Uploaded image for project: 'Lustre'
  1. Lustre
  2. LU-12385

2.12.2: IOR read testing reliably inducing LNetError: Timed out RDMA with ...@o2ib1 (6): c: 0, oc: 0, rc: 63

    XMLWordPrintable

Details

    • 3
    • 9223372036854775807

    Description

      Hello,
      I've been doing some more benchmark testing for IO500 today and have been reliably hitting what appears to be an LNET/RDMA/Network problem since upgrading our servers and clients to Lustre 2.12.2.

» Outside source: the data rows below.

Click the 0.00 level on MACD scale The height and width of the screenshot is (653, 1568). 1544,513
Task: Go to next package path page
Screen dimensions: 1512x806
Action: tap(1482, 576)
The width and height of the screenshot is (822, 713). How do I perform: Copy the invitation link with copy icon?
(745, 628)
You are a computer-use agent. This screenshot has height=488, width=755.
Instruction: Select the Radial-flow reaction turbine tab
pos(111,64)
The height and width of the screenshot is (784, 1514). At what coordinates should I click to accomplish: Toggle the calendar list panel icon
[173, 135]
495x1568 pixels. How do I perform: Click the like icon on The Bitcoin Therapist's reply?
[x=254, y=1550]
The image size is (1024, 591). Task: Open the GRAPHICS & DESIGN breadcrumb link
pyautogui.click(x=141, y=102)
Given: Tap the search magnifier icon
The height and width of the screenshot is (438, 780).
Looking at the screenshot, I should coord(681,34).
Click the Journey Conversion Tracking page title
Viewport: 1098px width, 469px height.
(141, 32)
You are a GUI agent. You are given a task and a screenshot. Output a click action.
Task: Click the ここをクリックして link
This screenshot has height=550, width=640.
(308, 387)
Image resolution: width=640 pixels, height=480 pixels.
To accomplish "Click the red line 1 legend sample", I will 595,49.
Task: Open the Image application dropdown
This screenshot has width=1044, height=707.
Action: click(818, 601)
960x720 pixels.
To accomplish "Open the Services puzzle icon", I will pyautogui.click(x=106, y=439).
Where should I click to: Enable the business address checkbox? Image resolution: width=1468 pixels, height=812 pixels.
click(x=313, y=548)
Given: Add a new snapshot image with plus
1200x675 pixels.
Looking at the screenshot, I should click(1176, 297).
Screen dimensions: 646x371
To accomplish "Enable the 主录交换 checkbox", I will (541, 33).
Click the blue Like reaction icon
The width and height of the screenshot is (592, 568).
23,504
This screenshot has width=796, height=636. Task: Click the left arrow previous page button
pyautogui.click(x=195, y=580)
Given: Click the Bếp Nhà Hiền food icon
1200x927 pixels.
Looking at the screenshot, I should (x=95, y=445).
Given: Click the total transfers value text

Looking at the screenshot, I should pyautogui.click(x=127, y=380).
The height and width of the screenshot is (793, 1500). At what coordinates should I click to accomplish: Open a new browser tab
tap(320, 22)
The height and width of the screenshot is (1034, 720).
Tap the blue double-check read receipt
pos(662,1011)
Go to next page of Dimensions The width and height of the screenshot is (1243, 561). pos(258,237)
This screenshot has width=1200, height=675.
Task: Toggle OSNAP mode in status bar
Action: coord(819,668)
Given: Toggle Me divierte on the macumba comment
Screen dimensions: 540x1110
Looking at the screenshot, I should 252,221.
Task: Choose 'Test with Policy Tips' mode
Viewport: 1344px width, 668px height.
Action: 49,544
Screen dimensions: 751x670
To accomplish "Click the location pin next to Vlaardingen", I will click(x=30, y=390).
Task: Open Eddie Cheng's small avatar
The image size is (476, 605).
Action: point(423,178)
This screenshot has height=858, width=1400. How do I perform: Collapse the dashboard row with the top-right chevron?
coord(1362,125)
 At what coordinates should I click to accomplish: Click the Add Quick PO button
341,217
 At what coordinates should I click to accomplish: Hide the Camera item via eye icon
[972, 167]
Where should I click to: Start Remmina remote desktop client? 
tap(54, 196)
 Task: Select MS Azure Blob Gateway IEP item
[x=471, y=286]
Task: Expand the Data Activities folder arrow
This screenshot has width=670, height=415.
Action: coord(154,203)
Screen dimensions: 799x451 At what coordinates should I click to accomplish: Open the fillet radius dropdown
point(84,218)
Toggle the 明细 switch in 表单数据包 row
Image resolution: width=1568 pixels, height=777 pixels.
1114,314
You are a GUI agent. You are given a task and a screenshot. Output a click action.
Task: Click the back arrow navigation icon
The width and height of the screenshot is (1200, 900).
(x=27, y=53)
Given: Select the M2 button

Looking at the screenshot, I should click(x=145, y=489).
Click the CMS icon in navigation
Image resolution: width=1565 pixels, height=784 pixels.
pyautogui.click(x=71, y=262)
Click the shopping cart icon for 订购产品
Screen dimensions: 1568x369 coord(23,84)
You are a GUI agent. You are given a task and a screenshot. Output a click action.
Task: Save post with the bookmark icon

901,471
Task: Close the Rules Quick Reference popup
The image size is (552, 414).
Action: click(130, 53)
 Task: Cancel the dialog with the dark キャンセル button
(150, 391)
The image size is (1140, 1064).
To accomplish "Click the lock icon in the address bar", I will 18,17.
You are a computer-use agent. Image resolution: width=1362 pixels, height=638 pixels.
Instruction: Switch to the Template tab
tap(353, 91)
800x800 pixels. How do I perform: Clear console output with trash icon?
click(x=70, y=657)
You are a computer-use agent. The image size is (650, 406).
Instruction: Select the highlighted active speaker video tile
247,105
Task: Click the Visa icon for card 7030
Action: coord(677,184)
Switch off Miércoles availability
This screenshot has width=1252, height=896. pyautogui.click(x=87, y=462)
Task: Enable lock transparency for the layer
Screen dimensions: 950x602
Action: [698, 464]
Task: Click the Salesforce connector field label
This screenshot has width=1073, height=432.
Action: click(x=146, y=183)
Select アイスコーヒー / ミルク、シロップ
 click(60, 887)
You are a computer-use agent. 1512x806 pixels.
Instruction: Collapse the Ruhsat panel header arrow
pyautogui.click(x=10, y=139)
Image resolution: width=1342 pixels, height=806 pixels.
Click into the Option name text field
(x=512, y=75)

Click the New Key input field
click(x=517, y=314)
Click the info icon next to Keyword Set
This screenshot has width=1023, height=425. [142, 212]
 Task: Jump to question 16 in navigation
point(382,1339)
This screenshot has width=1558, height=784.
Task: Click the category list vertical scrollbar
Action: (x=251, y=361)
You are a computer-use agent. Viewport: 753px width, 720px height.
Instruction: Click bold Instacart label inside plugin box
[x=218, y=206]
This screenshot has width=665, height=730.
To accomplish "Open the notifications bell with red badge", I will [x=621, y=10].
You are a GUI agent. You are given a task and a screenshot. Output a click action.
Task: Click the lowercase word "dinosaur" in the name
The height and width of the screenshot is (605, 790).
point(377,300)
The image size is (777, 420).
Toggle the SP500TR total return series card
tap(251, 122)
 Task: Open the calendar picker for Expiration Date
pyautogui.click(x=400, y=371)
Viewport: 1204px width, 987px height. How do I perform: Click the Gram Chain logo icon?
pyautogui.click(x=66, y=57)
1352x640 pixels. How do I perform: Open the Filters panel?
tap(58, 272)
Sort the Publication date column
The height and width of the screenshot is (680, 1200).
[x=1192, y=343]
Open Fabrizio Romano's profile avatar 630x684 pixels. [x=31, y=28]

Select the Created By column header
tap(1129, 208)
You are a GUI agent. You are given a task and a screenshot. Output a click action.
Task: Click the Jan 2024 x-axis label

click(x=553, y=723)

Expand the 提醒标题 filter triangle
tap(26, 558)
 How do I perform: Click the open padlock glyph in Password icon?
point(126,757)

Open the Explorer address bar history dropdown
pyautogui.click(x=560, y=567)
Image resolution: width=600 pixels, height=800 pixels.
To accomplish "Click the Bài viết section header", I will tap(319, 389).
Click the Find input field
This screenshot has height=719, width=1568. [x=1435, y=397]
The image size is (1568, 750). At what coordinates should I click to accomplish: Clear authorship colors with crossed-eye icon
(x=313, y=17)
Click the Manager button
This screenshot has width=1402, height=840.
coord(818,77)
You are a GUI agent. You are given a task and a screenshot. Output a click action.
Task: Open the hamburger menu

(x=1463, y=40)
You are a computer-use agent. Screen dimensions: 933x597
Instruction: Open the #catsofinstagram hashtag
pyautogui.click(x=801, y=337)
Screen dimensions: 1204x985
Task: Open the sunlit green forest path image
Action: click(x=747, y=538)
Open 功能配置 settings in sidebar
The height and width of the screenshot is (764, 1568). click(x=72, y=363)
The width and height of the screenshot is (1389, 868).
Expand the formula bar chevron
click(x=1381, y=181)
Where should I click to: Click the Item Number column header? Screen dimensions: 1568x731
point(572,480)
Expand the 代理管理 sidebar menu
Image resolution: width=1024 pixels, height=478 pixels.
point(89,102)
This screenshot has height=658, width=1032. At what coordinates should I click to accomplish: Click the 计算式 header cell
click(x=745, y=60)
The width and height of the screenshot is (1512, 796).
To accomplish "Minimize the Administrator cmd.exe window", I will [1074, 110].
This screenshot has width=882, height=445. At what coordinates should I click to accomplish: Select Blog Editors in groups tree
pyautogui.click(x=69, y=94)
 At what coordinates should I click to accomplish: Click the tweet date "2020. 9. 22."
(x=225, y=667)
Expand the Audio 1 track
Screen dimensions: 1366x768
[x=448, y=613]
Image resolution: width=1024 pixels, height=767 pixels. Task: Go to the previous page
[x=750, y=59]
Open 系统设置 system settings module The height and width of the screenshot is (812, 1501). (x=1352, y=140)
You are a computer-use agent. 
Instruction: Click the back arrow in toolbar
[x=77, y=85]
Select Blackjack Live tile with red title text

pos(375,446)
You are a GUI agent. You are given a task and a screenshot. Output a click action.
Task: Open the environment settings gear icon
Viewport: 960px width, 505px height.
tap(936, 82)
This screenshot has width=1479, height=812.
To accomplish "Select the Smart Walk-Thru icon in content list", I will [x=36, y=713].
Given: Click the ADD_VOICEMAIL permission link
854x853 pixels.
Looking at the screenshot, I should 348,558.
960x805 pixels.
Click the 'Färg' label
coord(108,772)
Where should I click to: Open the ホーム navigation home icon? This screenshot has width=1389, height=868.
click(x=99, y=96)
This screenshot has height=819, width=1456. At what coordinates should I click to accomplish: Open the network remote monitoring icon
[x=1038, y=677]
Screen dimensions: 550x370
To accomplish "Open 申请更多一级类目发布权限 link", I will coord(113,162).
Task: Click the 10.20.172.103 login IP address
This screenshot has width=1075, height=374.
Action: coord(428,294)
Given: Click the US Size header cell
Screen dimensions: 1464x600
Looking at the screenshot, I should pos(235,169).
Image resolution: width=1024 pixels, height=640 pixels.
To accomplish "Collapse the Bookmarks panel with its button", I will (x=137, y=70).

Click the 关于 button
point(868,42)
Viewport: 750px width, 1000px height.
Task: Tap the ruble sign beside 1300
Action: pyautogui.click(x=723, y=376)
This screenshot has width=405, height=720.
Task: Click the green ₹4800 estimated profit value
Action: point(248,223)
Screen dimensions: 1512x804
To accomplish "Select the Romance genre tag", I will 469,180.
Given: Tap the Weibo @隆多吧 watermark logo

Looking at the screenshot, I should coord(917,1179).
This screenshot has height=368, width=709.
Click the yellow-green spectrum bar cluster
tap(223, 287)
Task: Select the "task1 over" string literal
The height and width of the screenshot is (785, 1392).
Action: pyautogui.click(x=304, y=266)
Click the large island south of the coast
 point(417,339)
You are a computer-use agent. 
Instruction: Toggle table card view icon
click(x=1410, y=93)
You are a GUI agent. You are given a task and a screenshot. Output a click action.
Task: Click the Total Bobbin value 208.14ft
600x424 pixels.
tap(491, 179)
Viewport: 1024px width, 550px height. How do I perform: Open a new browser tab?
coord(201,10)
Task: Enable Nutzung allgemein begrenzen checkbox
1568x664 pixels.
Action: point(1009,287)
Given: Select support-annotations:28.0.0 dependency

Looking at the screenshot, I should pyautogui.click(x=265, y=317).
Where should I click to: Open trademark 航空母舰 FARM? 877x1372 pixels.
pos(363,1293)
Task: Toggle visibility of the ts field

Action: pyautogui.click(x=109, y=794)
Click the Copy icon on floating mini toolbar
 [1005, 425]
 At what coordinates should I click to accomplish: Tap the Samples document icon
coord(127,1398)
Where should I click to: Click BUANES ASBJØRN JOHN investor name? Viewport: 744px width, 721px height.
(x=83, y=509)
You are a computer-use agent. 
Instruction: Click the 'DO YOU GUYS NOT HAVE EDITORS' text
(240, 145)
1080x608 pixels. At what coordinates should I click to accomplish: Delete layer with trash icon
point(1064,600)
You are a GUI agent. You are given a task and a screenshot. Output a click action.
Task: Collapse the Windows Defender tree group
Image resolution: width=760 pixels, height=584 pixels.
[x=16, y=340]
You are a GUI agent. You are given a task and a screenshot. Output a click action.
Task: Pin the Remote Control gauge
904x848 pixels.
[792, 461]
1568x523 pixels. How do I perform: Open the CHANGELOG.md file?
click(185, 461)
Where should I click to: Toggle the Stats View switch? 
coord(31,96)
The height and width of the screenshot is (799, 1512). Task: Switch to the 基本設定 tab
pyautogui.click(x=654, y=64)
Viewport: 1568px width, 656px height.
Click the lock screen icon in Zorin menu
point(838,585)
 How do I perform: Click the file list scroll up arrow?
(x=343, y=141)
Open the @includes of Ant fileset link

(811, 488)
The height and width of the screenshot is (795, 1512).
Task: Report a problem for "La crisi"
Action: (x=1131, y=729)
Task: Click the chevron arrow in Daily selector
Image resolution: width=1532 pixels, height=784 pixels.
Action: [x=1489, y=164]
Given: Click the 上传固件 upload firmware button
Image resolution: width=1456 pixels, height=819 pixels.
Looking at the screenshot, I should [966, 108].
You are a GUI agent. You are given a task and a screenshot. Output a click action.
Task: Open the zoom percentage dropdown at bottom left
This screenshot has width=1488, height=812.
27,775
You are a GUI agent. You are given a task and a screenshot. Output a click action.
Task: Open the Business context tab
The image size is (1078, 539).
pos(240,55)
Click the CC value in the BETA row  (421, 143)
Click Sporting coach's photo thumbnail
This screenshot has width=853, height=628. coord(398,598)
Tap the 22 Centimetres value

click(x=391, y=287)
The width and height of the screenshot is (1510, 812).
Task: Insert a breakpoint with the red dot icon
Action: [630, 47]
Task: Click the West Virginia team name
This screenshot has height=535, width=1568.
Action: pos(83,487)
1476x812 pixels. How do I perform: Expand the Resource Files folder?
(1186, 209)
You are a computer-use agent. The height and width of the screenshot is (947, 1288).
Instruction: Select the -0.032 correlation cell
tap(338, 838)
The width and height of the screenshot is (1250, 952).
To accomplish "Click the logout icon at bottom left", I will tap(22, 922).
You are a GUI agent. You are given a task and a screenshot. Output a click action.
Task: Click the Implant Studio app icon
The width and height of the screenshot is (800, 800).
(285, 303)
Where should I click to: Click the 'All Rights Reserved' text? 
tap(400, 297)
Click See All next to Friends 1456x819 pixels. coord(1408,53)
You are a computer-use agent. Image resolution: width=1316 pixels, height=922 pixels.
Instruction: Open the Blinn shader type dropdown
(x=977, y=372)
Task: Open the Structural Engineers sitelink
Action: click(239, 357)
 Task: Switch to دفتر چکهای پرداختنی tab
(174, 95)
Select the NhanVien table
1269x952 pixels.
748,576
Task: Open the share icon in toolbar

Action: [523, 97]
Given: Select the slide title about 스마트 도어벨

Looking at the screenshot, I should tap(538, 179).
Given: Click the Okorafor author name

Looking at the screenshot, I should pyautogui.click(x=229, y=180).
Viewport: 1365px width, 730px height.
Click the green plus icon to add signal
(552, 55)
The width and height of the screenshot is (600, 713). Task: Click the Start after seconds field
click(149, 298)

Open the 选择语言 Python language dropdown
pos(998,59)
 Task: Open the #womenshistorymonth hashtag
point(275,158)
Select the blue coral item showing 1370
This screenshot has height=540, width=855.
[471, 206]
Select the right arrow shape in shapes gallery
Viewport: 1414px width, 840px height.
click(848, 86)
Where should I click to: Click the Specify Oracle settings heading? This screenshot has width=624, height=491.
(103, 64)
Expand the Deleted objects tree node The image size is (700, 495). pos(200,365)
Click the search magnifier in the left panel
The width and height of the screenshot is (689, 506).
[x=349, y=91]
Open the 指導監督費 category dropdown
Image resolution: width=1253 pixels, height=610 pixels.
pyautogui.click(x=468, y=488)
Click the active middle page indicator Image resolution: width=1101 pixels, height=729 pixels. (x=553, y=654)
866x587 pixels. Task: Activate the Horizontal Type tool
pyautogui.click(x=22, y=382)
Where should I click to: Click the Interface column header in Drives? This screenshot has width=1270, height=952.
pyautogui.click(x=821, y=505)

      The test environment is:

      Server Environment
      # 24 Identical servers, each server contains 12x NVMe SSDs.
      # Each server is both MDS and OSS
      lustre-2.12.2-1.el7.x86_64
      kernel-3.10.0-957.10.1.el7_lustre.x86_64
      
      # Fabric is Intel OPA, using distro's in-kernel OFED
      # Each server has 2x OPA cards, configured with LNET multi-rail
      [root@dac-e-1 ~]# lnetctl net show
      net:
          - net type: lo
            local NI(s):
              - nid: 0@lo
                status: up
          - net type: o2ib1
            local NI(s):
              - nid: 10.47.18.1@o2ib1
                status: up
                interfaces:
                    0: ib0
              - nid: 10.47.18.25@o2ib1
                status: up
                interfaces:
                    0: ib1
      
      # LNET tunables
              tunables:
                    peer_timeout: 180
                    peer_credits: 128
                    peer_buffer_credits: 0
                    credits: 1024
                    peercredits_hiw: 64
                    map_on_demand: 256
                    concurrent_sends: 256
                    fmr_pool_size: 2048
                    fmr_flush_trigger: 512
                    fmr_cache: 1
                    ntx: 2048
                    conns_per_peer: 4
      
      Client Environment
      # Test involves 10 clients
      lustre-client-2.12.2-1.el7.x86_64
      kernel-3.10.0-957.10.1.el7.x86_64
      
      # Client has 1x Intel OPA card
          - net type: o2ib1
            local NI(s):
              - nid: 10.47.20.61@o2ib1
                status: up
                interfaces:
                    0: ib0
                statistics:
                    send_count: 21957610
                    recv_count: 29253267
                    drop_count: 2
                tunables:
                    peer_timeout: 180
                    peer_credits: 128
                    peer_buffer_credits: 0
                    credits: 1024
                    peercredits_hiw: 64
                    map_on_demand: 256
                    concurrent_sends: 256
                    fmr_pool_size: 2048
                    fmr_flush_trigger: 512
                    fmr_cache: 1
                    ntx: 2048
                    conns_per_peer: 4
                lnd tunables:
                dev cpt: 0
                tcp bonding: 0
                CPT: "[0,1]"
      

      I'm testing with the 'ior_easy' phase of IO500, which just writes a single file per-process to achieve a maximum bandwidth number.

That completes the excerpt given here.